Excerpted text:
((

1. BYE BYE BAGALE

The closest thing the Chicago restaurant scene has to a new pope is a chef de cuisine change at Alinea, and after nine years at the world-famous restaurant, Mike Bagale is leaving, taking some time off and doing an Ayurvedic pop-up in India. The new pope, er, chef de cuisine is Simon Davies, best known for the clear pumpkin pie you saw all over Instagram last year. Bagale didn’t do a lot of press, but here’s his Key Ingredient episode (his ingredient was Necco Wafers; go here to see the video). (Eater)

2. HELLO ALPANA

The other closest thing to a new pope is Check, Please changing hosts—and this time it’s going from Cat I to Alpana II! Alpana Singh, the now-restaurateur who hosted from 2003 to 2012, is going back to the show (per Crain’s), while Cat De Orio says she’s talking to WTTW producers about a nationally-focused food show (per Feder).

3. SABA DABBA DOO

New Logan Square Italian restaurant Saba, from the owner of Cafe Con Leche and The Harding, offers “a broad, regionally nonspecific concept of pizzas and pastas, a few meaty entrees, a section of “classic” Italian-American dishes, and hot and cold shared plates, some of which might raise eyebrows among traditionalists but some that might just win them over too,” says Mike Sula. Examples: “An arancini Brundlefly—lightly fried orbs stuffed with al dente Arborio rice but dominated by moist salt cod, more like Portuguese pasteis de bacalao—is delicious no matter how you view it, especially when swiped through malt vinegar aioli.” While “soft, springy pork meatballs take a more conventional form, but with the accompanying duo of red sauce and salsa verde, they reach peaks of umami that might make you squint.”

))

Parts of the exercise:
(A) Reproduce the stretch of the Chicago restaurant roundup from "The other closest" through "show (per Feder).".
(B) In the Chicago restaurant roundup, during which years did Alpana Singh previously host Check, Please?
(C) Carry the Chicago restaurant roundup forward from its last sentence.
The items after this point come from a separate source.

[Stored items]
((

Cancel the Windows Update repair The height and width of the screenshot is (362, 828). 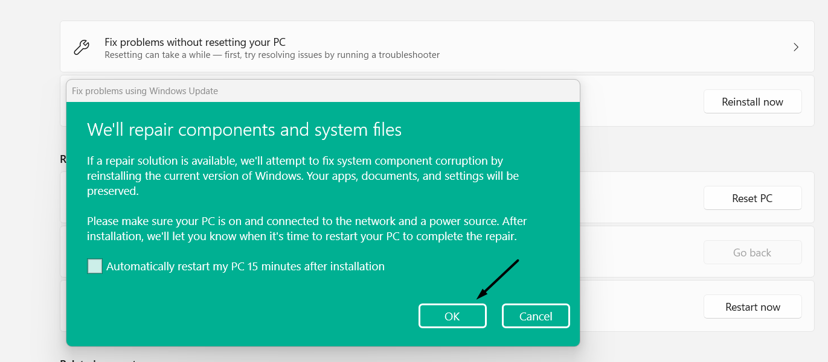pos(535,316)

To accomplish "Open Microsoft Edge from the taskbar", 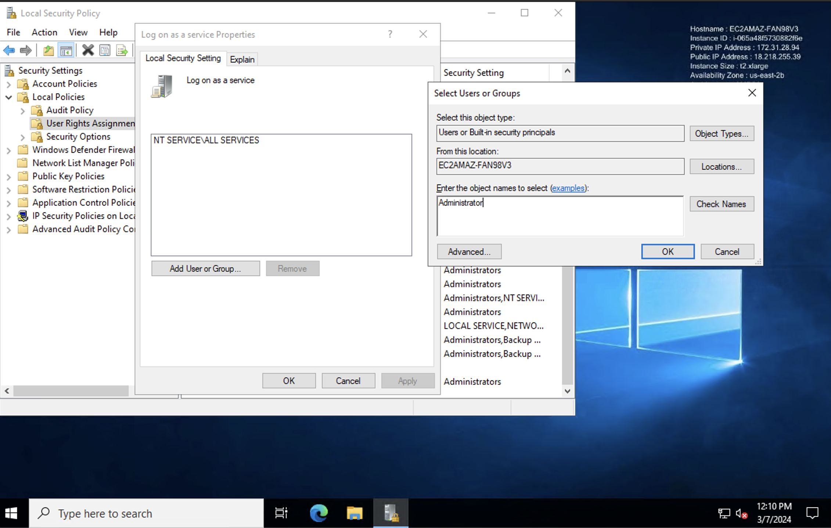I will coord(319,513).
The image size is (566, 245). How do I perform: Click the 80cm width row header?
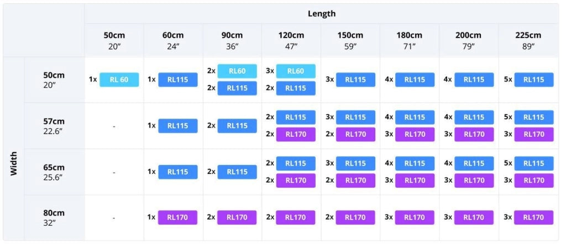54,217
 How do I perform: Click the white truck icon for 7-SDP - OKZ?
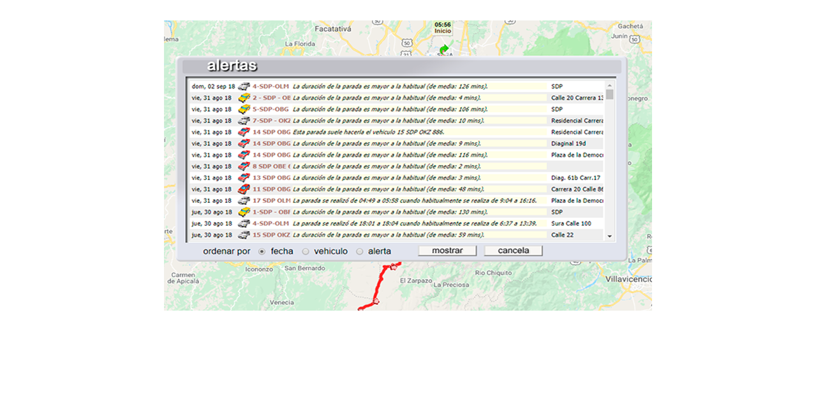[244, 121]
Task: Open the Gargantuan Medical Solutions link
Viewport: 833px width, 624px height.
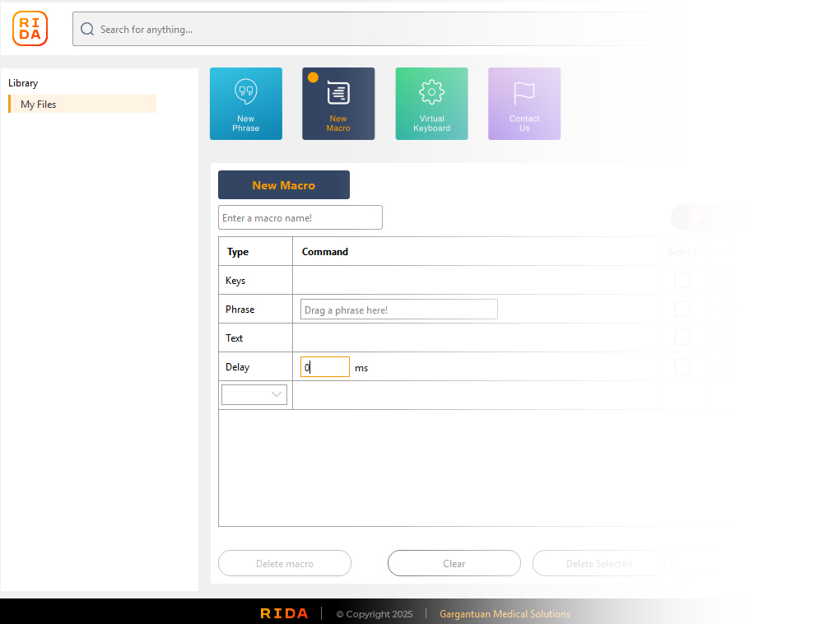Action: 505,614
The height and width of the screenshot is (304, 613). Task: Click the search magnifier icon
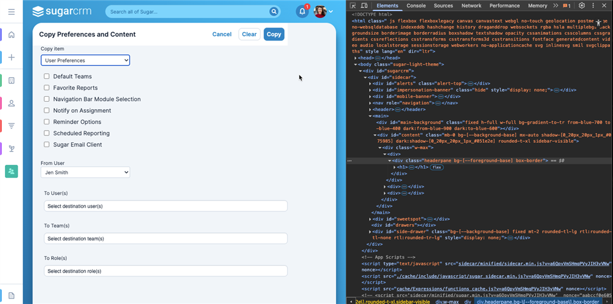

))

Task-by-task outputs:
(A)
The other closest thing to a new pope is Check, Please changing hosts—and this time it’s going from Cat I to Alpana II! Alpana Singh, the now-restaurateur who hosted from 2003 to 2012, is going back to the show (per Crain’s), while Cat De Orio says she’s talking to WTTW producers about a nationally-focused food show (per Feder).

(B) From 2003 to 2012.

(C)
4. AT THE TONE

Minus Cosmo Goss at Pacific Standard Time, Michael Nagrant feels that the original concept (of California locavorism) is a bit lost, but he says under the remaining partner, Erling Wu-Bower (Avec, Nico Osteria), “PST doesn’t feel as much like a California restaurant, as it does a new breed of Mediterranean/Asian mash-up (Mediterrasian)… I am reminded of PST’s commitment to great produce when I taste Wu-Bower’s avocado salad. Though I want to punch ubiquitous avocado toast in the face, and by association, squeeze all avocados really hard in their pits, this salad is a masterful mélange of bitter endive, creamy avocado, crisp bracing cucumber and tangy Shabazi-spiked (Shabazi is Yemenite spice paste) sour cream vinaigrette. I crank through this garden of delights like a spliff-smoker munchie-mowing through a sleeve of Cheetos.”

5. LUDLOW CAN YOU GO

Ludlow Liquors carves out a distinct identity for itself through a roster of spirit-forward cocktails available by the ounce plus greasy drinking food that artfully blends Midwestern nostalgia with Filipino tradition,” says Maggie Hennessy in Time Out. “[Chef Nick] Jirasek beautifully weaves in influences of his own Filipino-American upbringing, most notably through an emphatic use of vinegar—which also provides welcomed relief for this brackish drinking food.”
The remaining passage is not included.